Our Gospel text … is the lead up to that gift. We’ve gone somewhat back in time, lectionarily speaking, to the night when our Lord Jesus was betrayed into the hands of evil men. He knows what He’s about to endure, and He’s giving His disciples the gift of His promise. “These things I have spoken to you while I am still with you. But the Helper, the Holy Spirit, whom the Father will send in My name, He will teach you all things and bring to your remembrance all that I have said to you.” It’s one of the last words He gives them before He’s lead away to die on the cross in order to make satisfaction for their sins and the sin of the whole world … and it’s a promise to not leave them alone. It’s a promise to send One who would help them, who would speak for them, who would use them to do the work God had chosen them to do. The promise of the Holy Spirit, reiterated by Jesus after He was raised from the dead and ascended back to heaven, was a promise that the disciples would see brought to fruition.

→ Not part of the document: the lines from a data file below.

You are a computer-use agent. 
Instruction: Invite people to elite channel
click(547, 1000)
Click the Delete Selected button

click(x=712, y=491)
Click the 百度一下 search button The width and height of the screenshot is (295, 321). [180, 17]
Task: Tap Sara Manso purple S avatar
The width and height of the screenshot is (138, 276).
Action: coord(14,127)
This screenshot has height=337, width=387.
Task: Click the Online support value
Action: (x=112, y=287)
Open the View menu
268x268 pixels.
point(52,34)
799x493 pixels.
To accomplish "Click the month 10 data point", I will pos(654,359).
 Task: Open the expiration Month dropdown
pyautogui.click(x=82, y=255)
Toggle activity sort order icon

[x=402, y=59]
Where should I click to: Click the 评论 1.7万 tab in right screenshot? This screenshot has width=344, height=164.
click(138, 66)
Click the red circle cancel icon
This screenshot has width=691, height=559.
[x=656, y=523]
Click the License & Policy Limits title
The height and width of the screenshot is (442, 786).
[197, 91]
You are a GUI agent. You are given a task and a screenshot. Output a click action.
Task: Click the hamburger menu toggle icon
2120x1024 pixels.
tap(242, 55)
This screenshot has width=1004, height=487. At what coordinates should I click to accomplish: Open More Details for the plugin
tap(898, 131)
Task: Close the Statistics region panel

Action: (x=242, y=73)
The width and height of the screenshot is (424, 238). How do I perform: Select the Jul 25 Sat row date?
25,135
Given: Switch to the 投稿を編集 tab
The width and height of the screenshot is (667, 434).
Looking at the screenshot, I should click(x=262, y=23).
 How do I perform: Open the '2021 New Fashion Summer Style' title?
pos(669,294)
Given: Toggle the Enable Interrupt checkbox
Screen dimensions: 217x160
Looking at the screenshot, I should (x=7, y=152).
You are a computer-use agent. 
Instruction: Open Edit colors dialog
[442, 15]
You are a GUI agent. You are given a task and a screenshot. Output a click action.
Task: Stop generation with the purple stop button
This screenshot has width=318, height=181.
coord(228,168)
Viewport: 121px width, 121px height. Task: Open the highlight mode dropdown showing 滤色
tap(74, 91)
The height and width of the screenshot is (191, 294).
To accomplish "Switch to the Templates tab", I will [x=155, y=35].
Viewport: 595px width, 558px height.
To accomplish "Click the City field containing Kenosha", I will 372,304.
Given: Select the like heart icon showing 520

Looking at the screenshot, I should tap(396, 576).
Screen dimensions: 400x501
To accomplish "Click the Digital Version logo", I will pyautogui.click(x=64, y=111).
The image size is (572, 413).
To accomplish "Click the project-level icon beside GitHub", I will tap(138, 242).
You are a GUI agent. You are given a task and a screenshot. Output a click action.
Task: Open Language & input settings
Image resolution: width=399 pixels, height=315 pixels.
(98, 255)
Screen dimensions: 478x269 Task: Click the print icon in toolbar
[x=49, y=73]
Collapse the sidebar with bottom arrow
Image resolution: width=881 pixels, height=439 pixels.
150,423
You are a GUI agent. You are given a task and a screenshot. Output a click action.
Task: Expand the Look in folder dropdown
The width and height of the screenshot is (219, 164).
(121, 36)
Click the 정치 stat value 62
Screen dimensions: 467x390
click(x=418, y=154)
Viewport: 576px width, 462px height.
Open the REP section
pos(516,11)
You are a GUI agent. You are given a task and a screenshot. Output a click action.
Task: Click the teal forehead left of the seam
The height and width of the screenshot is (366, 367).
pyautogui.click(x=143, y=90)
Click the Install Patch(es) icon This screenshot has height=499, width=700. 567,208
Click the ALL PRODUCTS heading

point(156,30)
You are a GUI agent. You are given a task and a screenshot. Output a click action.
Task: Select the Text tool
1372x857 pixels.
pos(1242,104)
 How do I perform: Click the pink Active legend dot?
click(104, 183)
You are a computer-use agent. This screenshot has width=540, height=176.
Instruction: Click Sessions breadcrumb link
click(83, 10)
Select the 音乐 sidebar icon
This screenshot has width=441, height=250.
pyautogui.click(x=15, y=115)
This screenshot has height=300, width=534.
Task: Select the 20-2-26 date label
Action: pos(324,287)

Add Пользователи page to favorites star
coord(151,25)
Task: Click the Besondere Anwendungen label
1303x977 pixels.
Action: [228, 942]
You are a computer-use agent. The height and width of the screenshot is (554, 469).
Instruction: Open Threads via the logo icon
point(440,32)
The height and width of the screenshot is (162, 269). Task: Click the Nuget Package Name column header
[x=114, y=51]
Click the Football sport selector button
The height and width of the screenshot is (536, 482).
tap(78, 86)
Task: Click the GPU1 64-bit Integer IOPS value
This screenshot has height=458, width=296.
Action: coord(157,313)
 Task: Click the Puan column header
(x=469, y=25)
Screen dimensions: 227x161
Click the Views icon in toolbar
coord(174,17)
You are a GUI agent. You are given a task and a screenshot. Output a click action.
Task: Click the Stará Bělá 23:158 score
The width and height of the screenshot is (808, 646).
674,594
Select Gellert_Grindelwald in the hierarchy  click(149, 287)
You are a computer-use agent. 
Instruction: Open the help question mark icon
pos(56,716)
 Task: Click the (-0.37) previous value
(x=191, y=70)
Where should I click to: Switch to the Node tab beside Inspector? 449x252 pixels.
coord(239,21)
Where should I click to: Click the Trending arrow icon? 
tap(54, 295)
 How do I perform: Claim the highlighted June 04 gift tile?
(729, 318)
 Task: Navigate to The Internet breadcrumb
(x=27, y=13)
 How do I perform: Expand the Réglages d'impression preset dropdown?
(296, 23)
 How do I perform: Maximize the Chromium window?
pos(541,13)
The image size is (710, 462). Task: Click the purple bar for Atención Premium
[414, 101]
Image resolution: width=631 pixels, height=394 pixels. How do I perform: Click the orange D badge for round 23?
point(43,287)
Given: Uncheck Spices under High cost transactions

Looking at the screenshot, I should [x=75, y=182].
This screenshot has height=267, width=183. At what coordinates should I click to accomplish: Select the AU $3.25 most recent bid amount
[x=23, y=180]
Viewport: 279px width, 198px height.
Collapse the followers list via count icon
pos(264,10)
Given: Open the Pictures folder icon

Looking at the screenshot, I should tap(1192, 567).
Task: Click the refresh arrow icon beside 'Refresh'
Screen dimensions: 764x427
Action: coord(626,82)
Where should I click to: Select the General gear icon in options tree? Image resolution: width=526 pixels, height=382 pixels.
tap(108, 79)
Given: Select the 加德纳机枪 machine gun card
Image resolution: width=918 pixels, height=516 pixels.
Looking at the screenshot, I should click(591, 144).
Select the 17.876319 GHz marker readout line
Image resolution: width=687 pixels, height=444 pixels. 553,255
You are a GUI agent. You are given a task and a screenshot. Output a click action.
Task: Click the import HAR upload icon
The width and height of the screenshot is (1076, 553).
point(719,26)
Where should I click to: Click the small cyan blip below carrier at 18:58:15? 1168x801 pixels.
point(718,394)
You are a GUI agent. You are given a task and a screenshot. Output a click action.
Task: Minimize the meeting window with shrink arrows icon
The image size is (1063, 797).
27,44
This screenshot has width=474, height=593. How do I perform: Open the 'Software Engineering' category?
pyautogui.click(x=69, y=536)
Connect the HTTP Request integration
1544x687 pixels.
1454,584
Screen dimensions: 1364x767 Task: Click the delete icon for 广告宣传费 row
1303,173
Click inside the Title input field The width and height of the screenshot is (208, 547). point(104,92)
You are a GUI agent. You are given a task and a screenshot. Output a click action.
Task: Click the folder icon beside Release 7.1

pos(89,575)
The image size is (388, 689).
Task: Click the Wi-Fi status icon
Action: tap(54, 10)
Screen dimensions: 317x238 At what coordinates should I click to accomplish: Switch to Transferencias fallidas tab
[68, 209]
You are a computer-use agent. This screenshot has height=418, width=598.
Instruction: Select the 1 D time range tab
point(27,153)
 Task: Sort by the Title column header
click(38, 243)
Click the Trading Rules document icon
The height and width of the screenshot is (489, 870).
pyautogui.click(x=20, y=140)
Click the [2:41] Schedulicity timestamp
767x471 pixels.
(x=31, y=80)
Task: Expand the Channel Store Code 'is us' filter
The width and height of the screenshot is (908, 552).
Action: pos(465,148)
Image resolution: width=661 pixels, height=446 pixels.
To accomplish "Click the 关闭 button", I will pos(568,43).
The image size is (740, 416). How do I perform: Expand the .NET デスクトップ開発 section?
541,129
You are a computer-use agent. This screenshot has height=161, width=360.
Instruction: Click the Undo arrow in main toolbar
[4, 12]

That’s the promise fulfilled we see this day, a gift being fulfilled to His disciples and to us. That, in and of itself, is a gift: to know that our God has made exceedingly great and precious promises, and that He has and continues to fulfill them. The same promised Holy Spirit is gifted to each of us in the waters of Holy Baptism, enabling us to recognize and confess our sin, believe in Jesus Christ as our Savior, trust that His death and resurrection won for us the full forgiveness of sins, and believe that eternal life is ours.

Pentecost is a festival wherein we rightly give thanks to God for His many gifts, especially the gift of His Holy Spirit by whom we know that we are saved in Jesus Christ. However, there’s an overarching gift that we have yet to discuss here this day, the gift which prompted all the ones we have discussed thus far: the gift of God’s love for us poor, miserable sinners. It was His love that prompted God to confuse the languages and separate mankind, lest they further destroy themselves by their uninhibited pride. It was certainly His love which compelled our Lord Jesus to take up His cross, to die in the most horrific way imaginable, in order to make full payment, full atonement for the sins of all mankind. It was by His love that He kept His promise to pour out His Spirit, gave them hearts of flesh instead of hearts of stone, and allowed them to call Jesus of Nazareth, the crucified and resurrected Christ, both God and Lord. 

Oh, yes, our God is the Giver of all good gifts, and as Paul tells the Roman Christians – and us, “God shows his love for us in that while we were still sinners, Christ died for us.” His love … is the greatest gift of all! A blessed Pentecost feast day to you all!

+ In the name of the Father, Son, and Holy Spirit. + Amen.